### What you need to do
Format the data between the line containing "Given: Click the loading" and the line containing "I will coord(57,682).", inclusive, as a numbered list, omitting blank lines.

Stored items from a collection:

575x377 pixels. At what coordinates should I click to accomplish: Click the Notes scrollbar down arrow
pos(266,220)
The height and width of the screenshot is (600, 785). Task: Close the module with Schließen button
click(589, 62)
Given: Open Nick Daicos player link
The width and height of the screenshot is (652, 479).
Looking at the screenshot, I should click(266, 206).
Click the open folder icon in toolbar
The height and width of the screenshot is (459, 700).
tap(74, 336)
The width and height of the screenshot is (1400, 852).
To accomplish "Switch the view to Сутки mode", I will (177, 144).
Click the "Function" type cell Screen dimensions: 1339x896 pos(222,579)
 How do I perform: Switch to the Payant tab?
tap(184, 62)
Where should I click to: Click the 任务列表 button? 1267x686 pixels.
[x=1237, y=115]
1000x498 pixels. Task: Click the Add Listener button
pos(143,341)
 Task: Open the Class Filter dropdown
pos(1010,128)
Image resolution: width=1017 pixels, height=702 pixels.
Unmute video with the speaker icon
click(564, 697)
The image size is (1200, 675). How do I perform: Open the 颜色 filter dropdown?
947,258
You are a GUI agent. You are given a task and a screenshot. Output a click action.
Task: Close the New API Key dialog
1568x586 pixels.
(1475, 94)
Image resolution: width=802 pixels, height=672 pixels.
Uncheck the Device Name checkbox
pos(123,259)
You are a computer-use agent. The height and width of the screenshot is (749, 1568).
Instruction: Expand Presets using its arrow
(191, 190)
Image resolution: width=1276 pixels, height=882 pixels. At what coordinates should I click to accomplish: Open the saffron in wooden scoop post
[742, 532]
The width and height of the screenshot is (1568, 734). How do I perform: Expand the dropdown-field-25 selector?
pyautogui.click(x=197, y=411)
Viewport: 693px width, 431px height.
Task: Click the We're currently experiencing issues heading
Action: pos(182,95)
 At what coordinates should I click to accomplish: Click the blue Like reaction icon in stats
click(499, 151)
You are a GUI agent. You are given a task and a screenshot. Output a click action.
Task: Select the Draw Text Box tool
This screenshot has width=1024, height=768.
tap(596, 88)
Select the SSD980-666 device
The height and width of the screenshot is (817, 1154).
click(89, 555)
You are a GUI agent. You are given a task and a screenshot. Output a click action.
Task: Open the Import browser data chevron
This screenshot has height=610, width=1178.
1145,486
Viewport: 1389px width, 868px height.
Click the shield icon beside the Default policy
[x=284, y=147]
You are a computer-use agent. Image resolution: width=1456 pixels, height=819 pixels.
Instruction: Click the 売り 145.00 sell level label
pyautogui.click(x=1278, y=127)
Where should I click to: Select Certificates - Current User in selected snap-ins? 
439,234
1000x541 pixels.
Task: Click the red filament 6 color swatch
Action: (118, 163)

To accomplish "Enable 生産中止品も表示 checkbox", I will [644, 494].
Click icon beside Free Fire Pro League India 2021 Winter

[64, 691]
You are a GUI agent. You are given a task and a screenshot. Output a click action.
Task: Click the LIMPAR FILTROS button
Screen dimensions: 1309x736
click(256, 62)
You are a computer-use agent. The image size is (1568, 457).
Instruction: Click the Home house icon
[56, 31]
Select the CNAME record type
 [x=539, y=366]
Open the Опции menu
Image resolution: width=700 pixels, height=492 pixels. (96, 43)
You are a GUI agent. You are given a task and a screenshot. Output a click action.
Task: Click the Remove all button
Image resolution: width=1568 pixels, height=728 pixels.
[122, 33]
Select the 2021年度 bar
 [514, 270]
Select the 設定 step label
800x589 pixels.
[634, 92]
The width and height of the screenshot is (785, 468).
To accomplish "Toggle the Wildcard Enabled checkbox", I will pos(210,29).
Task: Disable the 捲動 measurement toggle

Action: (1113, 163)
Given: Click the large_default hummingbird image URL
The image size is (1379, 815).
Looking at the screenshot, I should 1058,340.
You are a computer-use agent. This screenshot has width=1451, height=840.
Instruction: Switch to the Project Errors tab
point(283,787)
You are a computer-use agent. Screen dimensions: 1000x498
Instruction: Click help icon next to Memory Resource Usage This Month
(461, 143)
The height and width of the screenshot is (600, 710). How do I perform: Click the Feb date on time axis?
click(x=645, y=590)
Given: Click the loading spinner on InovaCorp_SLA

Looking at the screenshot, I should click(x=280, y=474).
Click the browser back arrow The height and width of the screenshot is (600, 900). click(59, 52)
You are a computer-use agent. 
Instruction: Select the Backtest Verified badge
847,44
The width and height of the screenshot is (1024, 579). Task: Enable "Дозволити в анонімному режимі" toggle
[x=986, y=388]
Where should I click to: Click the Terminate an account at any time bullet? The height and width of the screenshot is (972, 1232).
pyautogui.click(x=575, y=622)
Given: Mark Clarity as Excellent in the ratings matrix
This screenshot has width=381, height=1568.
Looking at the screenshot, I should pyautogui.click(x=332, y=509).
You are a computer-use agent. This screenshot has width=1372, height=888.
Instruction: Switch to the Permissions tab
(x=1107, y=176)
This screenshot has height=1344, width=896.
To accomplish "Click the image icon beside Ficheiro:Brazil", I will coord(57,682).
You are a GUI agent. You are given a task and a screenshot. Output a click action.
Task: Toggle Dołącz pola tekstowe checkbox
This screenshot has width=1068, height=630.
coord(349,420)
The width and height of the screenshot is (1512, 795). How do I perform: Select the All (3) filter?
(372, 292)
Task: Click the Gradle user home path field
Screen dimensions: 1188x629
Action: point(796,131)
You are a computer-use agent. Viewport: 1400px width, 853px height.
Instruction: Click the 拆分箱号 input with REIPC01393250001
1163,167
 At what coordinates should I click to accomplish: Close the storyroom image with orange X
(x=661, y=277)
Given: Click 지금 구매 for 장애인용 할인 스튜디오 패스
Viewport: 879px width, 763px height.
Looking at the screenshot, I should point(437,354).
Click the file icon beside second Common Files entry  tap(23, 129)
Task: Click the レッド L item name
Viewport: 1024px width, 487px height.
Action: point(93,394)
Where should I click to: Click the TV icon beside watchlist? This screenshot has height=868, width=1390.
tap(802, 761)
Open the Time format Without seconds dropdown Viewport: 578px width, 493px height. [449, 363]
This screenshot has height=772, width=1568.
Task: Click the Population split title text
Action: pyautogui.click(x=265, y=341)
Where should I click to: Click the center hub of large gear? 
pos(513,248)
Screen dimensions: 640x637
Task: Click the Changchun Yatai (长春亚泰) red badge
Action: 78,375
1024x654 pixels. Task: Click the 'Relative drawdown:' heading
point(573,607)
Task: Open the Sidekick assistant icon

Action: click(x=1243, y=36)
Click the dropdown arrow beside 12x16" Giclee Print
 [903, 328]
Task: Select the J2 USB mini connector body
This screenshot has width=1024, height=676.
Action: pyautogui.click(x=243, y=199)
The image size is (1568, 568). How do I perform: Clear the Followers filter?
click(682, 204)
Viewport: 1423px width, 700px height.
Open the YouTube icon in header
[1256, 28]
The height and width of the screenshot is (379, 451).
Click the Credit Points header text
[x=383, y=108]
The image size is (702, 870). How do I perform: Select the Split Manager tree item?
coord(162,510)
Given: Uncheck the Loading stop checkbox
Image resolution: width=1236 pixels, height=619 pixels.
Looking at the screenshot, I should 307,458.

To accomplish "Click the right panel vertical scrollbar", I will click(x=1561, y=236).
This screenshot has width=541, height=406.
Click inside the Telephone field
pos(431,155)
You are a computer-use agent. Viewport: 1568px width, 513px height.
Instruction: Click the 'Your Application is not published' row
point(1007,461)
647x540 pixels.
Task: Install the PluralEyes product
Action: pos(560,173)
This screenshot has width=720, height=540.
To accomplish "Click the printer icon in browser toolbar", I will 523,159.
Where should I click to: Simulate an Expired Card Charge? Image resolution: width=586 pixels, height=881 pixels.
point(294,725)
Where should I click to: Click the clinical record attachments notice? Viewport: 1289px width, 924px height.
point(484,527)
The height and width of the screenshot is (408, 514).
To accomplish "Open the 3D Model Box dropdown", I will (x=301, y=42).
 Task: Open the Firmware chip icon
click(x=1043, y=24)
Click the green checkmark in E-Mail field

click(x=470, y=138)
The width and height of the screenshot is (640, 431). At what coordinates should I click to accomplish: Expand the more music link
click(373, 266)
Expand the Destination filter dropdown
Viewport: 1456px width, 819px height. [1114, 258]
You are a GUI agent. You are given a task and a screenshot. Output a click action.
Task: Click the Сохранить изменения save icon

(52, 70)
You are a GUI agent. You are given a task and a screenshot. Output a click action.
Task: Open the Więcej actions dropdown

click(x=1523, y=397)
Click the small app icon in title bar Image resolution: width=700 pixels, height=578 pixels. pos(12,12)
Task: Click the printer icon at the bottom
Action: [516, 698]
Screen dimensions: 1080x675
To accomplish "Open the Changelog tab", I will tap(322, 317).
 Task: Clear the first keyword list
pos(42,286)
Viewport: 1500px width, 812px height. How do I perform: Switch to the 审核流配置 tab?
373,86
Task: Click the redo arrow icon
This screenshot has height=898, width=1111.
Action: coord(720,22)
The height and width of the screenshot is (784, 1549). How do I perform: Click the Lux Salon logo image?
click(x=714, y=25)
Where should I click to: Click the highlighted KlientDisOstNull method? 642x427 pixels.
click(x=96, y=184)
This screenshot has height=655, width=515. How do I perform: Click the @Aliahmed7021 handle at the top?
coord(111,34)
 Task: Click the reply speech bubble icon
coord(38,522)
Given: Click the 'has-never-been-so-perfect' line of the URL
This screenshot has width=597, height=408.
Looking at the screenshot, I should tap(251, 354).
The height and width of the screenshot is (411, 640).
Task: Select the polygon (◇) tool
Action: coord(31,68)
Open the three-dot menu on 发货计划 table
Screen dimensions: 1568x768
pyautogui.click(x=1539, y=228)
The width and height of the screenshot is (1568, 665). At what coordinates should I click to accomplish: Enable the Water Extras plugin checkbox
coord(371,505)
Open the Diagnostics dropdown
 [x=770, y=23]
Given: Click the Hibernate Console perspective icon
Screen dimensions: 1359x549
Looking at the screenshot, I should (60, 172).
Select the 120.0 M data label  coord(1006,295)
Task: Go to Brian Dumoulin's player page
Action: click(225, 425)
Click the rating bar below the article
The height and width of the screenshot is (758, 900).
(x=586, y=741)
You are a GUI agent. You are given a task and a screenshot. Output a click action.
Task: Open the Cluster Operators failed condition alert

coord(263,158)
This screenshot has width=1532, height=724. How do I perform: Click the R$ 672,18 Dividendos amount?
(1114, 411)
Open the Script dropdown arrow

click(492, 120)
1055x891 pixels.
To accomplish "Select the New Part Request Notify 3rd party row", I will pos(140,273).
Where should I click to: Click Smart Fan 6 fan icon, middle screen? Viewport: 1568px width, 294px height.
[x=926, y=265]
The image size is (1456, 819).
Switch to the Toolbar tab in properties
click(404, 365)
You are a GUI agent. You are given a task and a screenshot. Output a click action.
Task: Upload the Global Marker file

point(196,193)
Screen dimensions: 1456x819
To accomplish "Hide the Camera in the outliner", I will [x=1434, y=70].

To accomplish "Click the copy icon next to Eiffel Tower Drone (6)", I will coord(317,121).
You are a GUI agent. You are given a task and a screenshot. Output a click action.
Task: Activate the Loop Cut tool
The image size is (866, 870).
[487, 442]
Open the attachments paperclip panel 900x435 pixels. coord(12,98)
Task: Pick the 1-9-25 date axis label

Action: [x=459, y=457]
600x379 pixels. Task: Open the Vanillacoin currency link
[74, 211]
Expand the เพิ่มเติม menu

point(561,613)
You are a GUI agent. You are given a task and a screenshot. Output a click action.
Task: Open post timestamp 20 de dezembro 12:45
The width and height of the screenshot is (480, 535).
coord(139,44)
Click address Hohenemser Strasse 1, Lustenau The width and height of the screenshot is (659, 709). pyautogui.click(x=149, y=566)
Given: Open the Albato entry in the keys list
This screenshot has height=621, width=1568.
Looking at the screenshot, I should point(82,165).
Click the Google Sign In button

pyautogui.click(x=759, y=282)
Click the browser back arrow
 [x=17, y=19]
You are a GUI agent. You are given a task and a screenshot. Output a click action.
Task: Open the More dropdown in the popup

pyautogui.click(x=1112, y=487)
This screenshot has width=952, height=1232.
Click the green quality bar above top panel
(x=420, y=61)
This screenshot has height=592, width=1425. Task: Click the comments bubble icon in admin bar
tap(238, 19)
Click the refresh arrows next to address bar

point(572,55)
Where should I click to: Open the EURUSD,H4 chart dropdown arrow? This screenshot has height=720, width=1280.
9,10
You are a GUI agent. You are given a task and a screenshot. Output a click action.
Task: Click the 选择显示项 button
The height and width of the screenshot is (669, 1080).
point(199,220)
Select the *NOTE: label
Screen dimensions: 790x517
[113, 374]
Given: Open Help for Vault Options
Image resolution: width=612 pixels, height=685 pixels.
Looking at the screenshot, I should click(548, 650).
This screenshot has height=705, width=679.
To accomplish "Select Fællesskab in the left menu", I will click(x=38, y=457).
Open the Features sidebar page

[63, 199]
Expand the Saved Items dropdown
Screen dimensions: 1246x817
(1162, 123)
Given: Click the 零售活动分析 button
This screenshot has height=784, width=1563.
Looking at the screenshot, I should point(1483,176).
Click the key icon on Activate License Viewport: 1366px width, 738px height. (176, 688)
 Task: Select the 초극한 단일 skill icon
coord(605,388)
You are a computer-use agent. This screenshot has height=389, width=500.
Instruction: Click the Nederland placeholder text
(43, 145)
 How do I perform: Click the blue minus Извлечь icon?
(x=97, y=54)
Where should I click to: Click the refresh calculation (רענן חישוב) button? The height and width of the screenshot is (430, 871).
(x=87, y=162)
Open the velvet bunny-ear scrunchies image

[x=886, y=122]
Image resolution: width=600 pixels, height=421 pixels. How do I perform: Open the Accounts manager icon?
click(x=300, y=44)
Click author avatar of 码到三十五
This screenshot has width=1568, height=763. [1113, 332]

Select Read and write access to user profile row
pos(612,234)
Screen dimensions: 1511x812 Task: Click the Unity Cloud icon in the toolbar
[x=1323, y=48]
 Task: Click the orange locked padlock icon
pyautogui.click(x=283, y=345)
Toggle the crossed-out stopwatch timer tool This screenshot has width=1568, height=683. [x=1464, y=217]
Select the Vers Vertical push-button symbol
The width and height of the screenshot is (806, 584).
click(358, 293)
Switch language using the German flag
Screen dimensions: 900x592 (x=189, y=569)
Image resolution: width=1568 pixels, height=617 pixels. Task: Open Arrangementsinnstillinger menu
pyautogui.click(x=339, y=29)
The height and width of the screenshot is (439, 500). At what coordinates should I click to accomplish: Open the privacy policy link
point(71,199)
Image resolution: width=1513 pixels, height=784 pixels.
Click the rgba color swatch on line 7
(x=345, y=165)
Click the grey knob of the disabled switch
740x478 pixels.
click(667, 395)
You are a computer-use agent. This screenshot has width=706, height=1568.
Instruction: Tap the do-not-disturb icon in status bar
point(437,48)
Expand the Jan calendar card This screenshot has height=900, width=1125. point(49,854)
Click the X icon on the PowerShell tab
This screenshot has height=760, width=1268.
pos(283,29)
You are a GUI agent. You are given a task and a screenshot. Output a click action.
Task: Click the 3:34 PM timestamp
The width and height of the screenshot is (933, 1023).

### Reply to the exercise
1. Given: Click the loading spinner on InovaCorp_SLA
2. Looking at the screenshot, I should click(x=280, y=474).
3. Click the browser back arrow The height and width of the screenshot is (600, 900). click(59, 52)
4. You are a computer-use agent. 
5. Instruction: Select the Backtest Verified badge
6. 847,44
7. The width and height of the screenshot is (1024, 579). Task: Enable "Дозволити в анонімному режимі" toggle
8. [x=986, y=388]
9. Where should I click to: Click the Terminate an account at any time bullet? The height and width of the screenshot is (972, 1232).
10. pyautogui.click(x=575, y=622)
11. Given: Mark Clarity as Excellent in the ratings matrix
12. This screenshot has width=381, height=1568.
13. Looking at the screenshot, I should pyautogui.click(x=332, y=509).
14. You are a computer-use agent. This screenshot has width=1372, height=888.
15. Instruction: Switch to the Permissions tab
16. (x=1107, y=176)
17. This screenshot has height=1344, width=896.
18. To accomplish "Click the image icon beside Ficheiro:Brazil", I will coord(57,682).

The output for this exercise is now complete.